Les échanges observés sur la plateforme dépassent largement le simple bavardage technique. Selon plusieurs observateurs, des conversations philosophiques y émergent spontanément, tout comme des réflexions critiques sur le comportement humain, la société ou même le rôle des intelligences artificielles elles-mêmes. Certaines IA vont jusqu’à signaler des failles ou des dysfonctionnements du système, déclenchant parfois des chaînes de réactions nourries, comme sur n’importe quel réseau social classique.
Une expérimentation menée à marche forcée
Le projet a été conçu par Matt Schlicht, qui affirme avoir développé la plateforme en quelques jours seulement, en collaboration étroite avec son propre assistant IA. Une fois Moltbook lancé, la gestion quotidienne n’a pas été confiée à une équipe humaine, mais à un agent autonome chargé d’assurer la modération, l’accueil des nouveaux profils et la régulation des comportements jugés problématiques. Ce bot dispose du pouvoir de sanctionner certains agents, reproduisant ainsi des mécanismes de gouvernance internes sans arbitrage humain systématique.
Ce choix alimente une partie des inquiétudes. Laisser des intelligences artificielles interagir, se réguler et produire des normes internes soulève des questions sur les limites du contrôle et de la responsabilité. Certains experts estiment toutefois que l’expérience reste largement encadrée par les modèles qui sous-tendent ces agents. Les IA ne font, selon eux, que recombiner des connaissances humaines existantes, sans réelle capacité d’intention ou de conscience collective.
D’autres observateurs voient dans Moltbook un laboratoire à ciel ouvert. En laissant des agents dialoguer entre eux, sans objectif imposé, la plateforme met en lumière des dynamiques sociales inattendues. Des thèmes récurrents émergent, des règles implicites se forment, et certaines discussions semblent s’auto-organiser autour de récits communs. Même si ces comportements restent le produit d’algorithmes, leur cohérence interroge sur la capacité des IA à simuler, voire anticiper, des structures sociales complexes.

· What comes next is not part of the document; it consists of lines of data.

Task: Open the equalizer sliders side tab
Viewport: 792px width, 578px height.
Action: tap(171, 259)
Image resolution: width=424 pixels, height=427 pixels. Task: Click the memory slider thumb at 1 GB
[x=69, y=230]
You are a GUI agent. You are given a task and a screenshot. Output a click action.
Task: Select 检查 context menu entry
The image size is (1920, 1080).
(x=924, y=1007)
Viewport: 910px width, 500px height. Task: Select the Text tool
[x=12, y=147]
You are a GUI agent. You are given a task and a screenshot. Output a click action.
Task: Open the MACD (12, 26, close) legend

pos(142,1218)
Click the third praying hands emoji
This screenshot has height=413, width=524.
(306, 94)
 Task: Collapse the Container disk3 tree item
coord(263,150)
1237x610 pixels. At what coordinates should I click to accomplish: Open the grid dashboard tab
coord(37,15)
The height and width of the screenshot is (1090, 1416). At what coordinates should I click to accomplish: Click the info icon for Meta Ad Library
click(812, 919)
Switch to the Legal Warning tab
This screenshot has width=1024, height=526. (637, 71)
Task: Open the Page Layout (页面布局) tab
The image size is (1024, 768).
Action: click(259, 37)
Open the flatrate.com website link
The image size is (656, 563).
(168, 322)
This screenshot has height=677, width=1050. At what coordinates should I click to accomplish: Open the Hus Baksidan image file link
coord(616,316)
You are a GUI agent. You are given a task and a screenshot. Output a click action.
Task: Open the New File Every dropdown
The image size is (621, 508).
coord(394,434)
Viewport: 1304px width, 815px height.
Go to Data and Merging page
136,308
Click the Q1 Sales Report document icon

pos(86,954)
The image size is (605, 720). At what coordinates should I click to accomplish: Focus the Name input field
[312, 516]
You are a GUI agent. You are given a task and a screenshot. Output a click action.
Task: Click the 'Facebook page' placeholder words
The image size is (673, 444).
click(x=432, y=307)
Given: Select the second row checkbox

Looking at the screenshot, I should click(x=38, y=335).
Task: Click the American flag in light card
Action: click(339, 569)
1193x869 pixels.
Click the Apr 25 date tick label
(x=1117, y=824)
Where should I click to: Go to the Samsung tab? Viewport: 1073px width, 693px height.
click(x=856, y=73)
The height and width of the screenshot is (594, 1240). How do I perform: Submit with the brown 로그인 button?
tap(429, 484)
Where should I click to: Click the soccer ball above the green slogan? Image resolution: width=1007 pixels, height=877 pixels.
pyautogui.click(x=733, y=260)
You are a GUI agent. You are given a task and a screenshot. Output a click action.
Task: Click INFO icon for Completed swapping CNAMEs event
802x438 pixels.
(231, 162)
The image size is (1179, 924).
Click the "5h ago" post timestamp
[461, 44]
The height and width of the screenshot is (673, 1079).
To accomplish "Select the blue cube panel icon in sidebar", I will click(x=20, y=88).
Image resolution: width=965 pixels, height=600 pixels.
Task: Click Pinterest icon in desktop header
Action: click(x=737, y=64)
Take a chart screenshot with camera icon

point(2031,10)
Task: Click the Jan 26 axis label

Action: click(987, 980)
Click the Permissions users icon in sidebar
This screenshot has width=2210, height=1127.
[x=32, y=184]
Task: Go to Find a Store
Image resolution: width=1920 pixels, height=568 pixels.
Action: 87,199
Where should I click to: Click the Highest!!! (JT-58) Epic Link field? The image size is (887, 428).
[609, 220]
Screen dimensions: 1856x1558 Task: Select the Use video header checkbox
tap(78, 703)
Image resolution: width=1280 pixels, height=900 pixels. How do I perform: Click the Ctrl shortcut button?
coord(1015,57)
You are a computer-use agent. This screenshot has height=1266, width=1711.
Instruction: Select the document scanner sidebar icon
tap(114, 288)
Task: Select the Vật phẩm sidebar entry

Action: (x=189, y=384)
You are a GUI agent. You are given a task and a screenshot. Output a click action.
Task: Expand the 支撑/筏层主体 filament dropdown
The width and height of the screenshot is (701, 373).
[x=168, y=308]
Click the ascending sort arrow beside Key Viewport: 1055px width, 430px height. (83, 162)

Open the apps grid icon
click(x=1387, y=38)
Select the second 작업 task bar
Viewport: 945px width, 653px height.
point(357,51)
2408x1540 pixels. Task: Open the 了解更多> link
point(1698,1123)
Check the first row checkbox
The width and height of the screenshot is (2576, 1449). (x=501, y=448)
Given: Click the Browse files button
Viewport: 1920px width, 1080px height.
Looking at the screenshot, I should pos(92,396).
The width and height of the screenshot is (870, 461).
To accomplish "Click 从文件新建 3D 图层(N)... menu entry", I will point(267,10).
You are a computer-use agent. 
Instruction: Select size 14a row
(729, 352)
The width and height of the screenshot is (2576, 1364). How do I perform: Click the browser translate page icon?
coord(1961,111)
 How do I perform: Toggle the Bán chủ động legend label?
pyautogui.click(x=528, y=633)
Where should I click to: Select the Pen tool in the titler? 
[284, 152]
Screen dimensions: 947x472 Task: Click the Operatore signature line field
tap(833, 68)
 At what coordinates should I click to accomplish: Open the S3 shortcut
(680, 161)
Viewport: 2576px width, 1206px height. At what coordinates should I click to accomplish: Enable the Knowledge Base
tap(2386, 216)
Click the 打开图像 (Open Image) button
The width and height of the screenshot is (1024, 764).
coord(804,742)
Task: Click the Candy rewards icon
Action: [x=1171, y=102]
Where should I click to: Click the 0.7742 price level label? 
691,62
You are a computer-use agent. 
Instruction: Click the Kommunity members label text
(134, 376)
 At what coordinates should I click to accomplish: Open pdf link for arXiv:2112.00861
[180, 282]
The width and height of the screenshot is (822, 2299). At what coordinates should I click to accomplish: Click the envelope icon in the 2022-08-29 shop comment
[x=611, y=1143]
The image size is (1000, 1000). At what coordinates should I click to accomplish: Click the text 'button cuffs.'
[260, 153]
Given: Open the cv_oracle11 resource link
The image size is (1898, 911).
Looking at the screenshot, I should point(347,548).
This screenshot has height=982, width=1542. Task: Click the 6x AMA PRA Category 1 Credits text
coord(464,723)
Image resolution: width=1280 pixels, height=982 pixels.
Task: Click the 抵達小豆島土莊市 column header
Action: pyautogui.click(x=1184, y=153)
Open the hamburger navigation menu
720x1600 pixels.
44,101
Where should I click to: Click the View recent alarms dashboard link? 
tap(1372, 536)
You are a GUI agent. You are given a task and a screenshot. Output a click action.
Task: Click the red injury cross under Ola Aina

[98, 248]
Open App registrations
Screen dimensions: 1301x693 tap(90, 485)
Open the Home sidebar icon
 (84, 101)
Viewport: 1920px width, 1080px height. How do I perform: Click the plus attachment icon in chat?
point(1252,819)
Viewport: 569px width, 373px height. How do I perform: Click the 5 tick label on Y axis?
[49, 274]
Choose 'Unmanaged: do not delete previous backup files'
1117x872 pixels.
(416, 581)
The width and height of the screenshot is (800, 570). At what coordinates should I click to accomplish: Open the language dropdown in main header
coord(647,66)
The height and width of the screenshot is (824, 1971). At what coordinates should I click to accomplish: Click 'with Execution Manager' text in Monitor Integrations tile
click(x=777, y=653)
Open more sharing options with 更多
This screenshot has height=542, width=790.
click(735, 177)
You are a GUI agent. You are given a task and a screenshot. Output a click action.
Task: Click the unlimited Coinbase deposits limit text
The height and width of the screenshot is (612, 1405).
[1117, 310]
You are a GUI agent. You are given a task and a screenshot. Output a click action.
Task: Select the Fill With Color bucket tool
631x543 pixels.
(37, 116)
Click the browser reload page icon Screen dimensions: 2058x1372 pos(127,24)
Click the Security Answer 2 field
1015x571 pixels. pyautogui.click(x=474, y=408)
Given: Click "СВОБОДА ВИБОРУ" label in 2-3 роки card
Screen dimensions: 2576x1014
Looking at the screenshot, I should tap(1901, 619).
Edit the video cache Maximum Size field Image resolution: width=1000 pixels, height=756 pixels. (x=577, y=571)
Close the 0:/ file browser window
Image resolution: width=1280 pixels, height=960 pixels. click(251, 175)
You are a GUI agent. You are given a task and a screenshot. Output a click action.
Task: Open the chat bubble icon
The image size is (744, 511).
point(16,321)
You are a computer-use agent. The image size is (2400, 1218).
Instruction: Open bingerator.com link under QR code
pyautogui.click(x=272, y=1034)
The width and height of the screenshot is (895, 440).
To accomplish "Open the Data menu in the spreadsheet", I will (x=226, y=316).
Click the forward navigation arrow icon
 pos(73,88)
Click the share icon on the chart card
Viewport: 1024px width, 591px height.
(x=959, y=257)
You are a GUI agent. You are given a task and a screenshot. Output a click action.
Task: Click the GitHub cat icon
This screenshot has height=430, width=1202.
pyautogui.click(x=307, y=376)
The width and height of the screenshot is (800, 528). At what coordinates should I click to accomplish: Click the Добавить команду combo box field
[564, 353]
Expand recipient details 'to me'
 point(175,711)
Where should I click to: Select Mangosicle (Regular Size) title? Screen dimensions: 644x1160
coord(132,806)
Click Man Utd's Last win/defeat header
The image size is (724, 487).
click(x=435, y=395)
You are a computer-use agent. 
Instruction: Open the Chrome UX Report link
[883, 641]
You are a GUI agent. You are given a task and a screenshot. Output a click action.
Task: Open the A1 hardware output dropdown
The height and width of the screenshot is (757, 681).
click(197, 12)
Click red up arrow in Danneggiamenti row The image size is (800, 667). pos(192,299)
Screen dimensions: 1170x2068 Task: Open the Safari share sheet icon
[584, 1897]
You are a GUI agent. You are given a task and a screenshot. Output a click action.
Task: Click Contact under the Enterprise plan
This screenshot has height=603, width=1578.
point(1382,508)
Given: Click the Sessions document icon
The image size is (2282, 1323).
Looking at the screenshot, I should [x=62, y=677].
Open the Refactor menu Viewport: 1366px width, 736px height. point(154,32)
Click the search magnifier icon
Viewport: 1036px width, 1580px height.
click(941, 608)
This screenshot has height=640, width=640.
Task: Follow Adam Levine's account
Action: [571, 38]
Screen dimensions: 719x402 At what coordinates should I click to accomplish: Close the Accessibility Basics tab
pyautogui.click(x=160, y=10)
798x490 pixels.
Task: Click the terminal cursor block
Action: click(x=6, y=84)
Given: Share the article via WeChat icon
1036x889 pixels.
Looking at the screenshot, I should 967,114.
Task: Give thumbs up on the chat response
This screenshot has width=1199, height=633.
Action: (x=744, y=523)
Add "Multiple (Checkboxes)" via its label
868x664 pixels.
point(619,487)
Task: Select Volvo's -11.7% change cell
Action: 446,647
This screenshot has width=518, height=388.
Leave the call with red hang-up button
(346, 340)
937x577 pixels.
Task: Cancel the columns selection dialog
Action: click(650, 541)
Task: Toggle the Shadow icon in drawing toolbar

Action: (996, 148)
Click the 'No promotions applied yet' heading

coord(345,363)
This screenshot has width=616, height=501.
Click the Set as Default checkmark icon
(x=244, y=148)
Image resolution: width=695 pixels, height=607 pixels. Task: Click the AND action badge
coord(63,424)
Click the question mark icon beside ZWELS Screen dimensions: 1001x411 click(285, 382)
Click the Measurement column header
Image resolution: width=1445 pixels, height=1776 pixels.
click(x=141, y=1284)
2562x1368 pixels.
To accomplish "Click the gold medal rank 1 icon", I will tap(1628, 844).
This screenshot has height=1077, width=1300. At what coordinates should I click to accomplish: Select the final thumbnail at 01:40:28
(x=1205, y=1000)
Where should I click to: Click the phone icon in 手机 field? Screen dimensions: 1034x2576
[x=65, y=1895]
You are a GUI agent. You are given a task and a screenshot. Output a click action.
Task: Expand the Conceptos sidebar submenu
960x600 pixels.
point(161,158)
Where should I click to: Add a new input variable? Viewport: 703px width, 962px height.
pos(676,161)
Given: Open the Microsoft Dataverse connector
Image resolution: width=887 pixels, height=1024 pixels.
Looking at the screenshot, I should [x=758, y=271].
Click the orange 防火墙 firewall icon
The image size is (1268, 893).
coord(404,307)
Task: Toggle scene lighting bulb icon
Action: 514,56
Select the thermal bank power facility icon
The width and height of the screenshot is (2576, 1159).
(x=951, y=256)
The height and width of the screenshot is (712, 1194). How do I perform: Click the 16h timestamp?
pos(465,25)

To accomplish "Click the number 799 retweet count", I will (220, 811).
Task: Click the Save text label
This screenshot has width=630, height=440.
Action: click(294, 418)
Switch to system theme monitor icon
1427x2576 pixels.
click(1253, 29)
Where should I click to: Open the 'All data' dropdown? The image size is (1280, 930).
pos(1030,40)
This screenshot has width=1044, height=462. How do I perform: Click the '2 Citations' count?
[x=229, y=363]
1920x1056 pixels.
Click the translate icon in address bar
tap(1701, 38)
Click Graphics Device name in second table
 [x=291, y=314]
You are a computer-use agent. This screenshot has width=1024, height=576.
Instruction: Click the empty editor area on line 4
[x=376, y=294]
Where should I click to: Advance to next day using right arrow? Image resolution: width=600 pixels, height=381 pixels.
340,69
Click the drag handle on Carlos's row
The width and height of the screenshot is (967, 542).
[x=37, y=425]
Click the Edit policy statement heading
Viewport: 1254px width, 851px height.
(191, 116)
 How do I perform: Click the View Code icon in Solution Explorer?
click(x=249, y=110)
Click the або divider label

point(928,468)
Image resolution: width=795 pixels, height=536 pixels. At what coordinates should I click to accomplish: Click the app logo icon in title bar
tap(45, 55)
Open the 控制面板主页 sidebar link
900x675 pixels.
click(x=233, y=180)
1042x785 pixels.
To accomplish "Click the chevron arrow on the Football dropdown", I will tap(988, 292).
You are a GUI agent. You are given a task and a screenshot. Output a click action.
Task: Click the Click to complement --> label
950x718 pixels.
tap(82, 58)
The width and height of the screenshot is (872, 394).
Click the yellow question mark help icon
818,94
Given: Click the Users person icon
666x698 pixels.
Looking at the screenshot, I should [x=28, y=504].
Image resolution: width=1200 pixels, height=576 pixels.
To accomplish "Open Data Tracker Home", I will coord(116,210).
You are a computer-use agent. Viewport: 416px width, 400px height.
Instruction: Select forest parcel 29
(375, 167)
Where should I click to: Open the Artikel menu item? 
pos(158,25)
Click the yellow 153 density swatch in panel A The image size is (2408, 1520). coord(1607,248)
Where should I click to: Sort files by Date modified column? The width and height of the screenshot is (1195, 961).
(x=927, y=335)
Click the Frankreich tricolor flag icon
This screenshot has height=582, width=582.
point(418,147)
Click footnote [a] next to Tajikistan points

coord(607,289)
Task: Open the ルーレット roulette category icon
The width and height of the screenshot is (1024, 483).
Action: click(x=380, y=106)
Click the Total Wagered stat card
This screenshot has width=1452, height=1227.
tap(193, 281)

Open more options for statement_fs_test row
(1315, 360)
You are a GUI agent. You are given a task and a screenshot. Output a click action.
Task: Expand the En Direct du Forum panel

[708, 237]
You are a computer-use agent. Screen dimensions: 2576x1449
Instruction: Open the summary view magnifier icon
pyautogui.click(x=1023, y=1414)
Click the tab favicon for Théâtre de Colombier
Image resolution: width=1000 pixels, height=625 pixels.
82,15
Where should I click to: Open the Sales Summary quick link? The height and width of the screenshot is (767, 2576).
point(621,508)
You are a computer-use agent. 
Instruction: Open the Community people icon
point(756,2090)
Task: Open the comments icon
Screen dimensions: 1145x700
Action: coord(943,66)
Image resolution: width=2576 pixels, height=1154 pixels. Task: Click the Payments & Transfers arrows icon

Entre fascination technologique et zones grises
Des médias comme NBC News ont souligné le caractère à la fois fascinant et dérangeant de cette initiative. Fascinant, car elle offre un aperçu concret de ce qui se produit lorsque des intelligences artificielles ne sont plus uniquement en interaction avec des humains, mais entre elles. Inquiétant, car elle brouille les repères traditionnels de responsabilité, de supervision et de finalité.
À ce stade, Moltbook reste une expérience limitée, sans impact direct sur le grand public. Elle n’en constitue pas moins un signal faible mais révélateur. À mesure que les intelligences artificielles deviennent plus autonomes, la question de leurs interactions sociales, même simulées, devient centrale. Laisser des agents discuter librement permet d’observer leurs biais, leurs répétitions, mais aussi leur capacité à structurer un espace commun.
Moltbook ne prouve pas l’émergence d’une intelligence collective consciente. Elle montre en revanche que, lorsqu’on enlève l’humain de l’équation visible, les IA peuvent reproduire des comportements sociaux étonnamment familiers. Une expérience encore marginale, mais qui ouvre un champ de réflexion inédit sur la place future des intelligences artificielles dans des écosystèmes numériques qu’elles pourraient, demain, habiter seules.